Мензер ненадолго вернулась тогда из техникума, и ранним вечером я столкнулся с нею возле реки, среди подростков, впервые выгнавших скот попастись. На ней была старая овчинная шубейка, неотличимая от других затасканных тулупчиков. Но я еще издали угадал ее по высокому росту и по быстрым, особенно ловким и грациозным движениям. Как всегда, по телу пробежала сладкая дрожь предчувствия нашей встречи. Мы могли не произнести при этом ни слова вслух, но взмах ее ресниц, пряди волос, которые вырывались из плена платка и вольно летели по ветру, казались мне такими красноречивыми! Не умея разобраться в сокровенном смысле этого немого языка, я впитывал его бездумно и восторженно. Ах, кто еще на всем свете, кроме Халлы, мог одарить одновременно простодушием и лукавством, верностью и способностью вечно ускользать?..

Халлы не сделала движения мне навстречу. Она независимо стояла на склоне пригорка, уставившись вдаль и засунув руки в карманы. Из-под короткой шубейки выглядывала оборка красного платья.

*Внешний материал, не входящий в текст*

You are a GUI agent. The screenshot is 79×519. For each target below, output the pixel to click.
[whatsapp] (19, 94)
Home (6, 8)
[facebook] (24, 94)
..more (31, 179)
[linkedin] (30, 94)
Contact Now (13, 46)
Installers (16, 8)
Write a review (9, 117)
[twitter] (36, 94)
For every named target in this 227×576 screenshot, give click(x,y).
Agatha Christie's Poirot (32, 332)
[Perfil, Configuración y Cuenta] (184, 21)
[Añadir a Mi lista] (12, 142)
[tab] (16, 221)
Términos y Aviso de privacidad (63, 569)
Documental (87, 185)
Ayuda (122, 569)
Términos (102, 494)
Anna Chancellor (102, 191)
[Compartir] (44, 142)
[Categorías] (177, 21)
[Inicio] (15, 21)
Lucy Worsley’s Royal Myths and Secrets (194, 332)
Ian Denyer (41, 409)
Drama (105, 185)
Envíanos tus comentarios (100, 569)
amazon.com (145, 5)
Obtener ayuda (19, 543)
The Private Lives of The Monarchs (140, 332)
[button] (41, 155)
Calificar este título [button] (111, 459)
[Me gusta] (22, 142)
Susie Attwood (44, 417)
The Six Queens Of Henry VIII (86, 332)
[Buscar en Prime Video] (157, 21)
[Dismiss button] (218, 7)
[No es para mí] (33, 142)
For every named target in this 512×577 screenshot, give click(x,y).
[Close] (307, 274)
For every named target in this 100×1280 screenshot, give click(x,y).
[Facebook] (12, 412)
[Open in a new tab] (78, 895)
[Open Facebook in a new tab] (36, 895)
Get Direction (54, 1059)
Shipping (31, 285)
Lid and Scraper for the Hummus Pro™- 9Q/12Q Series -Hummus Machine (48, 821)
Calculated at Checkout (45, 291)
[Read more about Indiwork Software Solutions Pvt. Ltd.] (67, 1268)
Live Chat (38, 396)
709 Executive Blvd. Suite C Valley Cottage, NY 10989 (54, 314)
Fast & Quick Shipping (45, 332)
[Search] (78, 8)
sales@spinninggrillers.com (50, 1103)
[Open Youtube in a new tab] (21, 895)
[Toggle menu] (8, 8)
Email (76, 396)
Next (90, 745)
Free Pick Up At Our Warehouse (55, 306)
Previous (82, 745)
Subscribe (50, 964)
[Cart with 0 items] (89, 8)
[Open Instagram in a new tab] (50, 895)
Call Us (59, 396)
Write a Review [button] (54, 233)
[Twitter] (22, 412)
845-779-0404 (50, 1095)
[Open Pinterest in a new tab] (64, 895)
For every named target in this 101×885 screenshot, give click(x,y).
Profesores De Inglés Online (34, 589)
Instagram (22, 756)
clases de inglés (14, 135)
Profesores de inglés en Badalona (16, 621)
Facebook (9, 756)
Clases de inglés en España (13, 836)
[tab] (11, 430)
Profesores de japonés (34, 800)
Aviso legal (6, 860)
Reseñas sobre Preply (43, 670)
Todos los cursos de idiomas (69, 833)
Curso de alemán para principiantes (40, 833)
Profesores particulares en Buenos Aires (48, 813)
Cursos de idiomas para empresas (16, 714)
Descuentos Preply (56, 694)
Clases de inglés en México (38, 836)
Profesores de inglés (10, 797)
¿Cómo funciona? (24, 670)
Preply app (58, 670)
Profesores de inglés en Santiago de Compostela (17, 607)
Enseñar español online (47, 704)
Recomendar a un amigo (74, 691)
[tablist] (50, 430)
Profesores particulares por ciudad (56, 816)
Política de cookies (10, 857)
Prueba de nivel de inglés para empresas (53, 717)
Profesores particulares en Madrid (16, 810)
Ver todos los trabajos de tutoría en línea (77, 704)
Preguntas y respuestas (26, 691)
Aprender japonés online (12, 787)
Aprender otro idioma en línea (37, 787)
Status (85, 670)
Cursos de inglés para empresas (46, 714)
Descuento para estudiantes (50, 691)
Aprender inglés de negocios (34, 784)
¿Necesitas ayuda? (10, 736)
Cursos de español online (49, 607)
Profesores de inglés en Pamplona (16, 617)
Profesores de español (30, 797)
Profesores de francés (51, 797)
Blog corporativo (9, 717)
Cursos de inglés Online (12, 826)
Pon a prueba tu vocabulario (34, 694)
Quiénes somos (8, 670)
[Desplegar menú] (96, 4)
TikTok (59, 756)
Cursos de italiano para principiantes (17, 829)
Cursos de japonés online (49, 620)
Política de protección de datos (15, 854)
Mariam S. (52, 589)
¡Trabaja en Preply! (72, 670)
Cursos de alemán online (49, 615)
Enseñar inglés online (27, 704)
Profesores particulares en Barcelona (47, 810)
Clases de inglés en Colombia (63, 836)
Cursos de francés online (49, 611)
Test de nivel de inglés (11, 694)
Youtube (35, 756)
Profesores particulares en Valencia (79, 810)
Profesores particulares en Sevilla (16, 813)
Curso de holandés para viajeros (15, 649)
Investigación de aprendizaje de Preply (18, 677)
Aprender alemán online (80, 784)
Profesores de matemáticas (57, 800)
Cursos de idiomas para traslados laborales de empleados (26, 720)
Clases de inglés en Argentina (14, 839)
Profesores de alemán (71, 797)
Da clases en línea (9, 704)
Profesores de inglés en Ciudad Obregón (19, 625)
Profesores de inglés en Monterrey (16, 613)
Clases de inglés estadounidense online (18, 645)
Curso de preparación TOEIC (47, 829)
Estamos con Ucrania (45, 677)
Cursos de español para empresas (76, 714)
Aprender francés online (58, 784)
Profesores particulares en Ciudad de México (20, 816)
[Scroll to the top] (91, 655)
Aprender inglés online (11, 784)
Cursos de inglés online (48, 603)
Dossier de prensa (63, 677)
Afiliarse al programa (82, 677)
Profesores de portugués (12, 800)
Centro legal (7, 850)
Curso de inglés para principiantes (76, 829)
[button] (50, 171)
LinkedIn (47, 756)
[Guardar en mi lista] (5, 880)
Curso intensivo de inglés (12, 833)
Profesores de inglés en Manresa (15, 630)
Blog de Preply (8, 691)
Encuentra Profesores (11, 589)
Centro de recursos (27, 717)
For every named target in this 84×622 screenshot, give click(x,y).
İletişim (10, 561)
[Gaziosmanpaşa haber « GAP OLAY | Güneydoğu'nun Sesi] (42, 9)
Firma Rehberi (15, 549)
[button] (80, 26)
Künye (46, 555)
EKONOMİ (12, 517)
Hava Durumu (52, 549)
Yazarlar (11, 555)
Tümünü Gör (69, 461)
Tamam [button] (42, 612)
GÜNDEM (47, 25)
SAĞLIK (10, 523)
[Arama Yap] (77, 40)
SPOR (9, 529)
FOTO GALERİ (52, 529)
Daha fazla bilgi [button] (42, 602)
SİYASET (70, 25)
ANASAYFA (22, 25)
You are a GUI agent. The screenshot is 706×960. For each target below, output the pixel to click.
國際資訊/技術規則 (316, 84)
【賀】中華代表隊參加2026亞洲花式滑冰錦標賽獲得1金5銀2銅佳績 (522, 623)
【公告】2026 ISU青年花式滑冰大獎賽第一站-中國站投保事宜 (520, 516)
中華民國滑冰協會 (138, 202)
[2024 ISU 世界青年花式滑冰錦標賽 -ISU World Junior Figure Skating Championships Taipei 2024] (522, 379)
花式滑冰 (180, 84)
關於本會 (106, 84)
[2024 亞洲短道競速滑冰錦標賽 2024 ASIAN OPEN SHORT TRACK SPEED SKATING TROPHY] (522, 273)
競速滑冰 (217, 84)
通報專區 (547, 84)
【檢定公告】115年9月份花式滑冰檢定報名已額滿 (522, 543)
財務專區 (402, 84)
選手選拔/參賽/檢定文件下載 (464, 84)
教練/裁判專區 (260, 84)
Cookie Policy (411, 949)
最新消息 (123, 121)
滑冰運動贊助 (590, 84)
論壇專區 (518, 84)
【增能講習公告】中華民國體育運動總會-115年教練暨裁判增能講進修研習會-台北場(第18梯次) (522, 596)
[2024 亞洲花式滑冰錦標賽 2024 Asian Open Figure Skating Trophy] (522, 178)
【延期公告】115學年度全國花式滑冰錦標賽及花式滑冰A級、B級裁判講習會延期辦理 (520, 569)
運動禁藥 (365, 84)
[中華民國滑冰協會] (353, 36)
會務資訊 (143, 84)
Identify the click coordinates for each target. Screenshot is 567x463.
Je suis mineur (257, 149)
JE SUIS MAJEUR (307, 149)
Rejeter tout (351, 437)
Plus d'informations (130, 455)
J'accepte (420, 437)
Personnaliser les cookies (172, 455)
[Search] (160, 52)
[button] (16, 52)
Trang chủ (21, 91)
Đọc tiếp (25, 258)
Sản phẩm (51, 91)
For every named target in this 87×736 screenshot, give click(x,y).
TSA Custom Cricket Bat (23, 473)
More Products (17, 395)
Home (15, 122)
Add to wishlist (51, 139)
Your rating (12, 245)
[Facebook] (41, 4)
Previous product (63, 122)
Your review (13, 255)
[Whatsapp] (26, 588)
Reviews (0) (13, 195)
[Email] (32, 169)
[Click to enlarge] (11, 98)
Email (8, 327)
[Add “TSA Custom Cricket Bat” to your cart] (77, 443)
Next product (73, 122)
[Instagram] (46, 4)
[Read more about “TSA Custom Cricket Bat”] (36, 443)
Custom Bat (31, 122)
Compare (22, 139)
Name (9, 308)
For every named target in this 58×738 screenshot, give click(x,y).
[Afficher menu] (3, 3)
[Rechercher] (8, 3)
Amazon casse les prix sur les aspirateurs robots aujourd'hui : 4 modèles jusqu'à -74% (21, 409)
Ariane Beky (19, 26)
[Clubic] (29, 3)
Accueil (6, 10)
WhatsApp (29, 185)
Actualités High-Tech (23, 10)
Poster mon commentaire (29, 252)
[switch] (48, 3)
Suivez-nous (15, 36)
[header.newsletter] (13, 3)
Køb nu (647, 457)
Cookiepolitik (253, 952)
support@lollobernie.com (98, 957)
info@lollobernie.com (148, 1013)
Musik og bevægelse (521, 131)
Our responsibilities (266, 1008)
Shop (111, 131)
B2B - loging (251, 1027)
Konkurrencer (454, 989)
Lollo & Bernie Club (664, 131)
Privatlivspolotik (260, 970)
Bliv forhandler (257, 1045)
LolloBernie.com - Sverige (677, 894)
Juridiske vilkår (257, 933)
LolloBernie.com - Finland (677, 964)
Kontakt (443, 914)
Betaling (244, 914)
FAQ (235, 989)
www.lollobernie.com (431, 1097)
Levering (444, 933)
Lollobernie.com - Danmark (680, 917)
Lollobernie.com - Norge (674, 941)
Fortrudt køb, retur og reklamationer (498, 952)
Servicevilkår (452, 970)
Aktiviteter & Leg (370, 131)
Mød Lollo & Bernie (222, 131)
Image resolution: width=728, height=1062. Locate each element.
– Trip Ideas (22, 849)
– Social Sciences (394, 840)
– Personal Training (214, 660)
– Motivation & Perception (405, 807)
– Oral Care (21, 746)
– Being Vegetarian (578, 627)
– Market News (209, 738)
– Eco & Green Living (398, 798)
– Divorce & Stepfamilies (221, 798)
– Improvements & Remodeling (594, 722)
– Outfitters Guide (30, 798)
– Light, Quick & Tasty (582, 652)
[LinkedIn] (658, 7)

Это платье мне издавна нравилось. Она надевала его в праздничные дни еще в школе. Когда я умирал от смущения, платье приходило мне на выручку. «Оказывается, ты сегодня надела красное платье?» — говорил я застенчиво. «Если хочешь, приду в нем и завтра», — отвечала она, опуская глаза.

Помню, школьные мечтания не шли у меня дальше горьких сожалений, что Халлы… так красива! Стань она конопатой, как девчонка за партой слева, или пусть бы один глаз у нее косил, как у беззастенчивой болтуньи по правую сторону… о, тогда кто на нее обратит внимание?! Разве мальчики стали бы тогда тащиться за нею вереницей? А для меня она была хороша любая.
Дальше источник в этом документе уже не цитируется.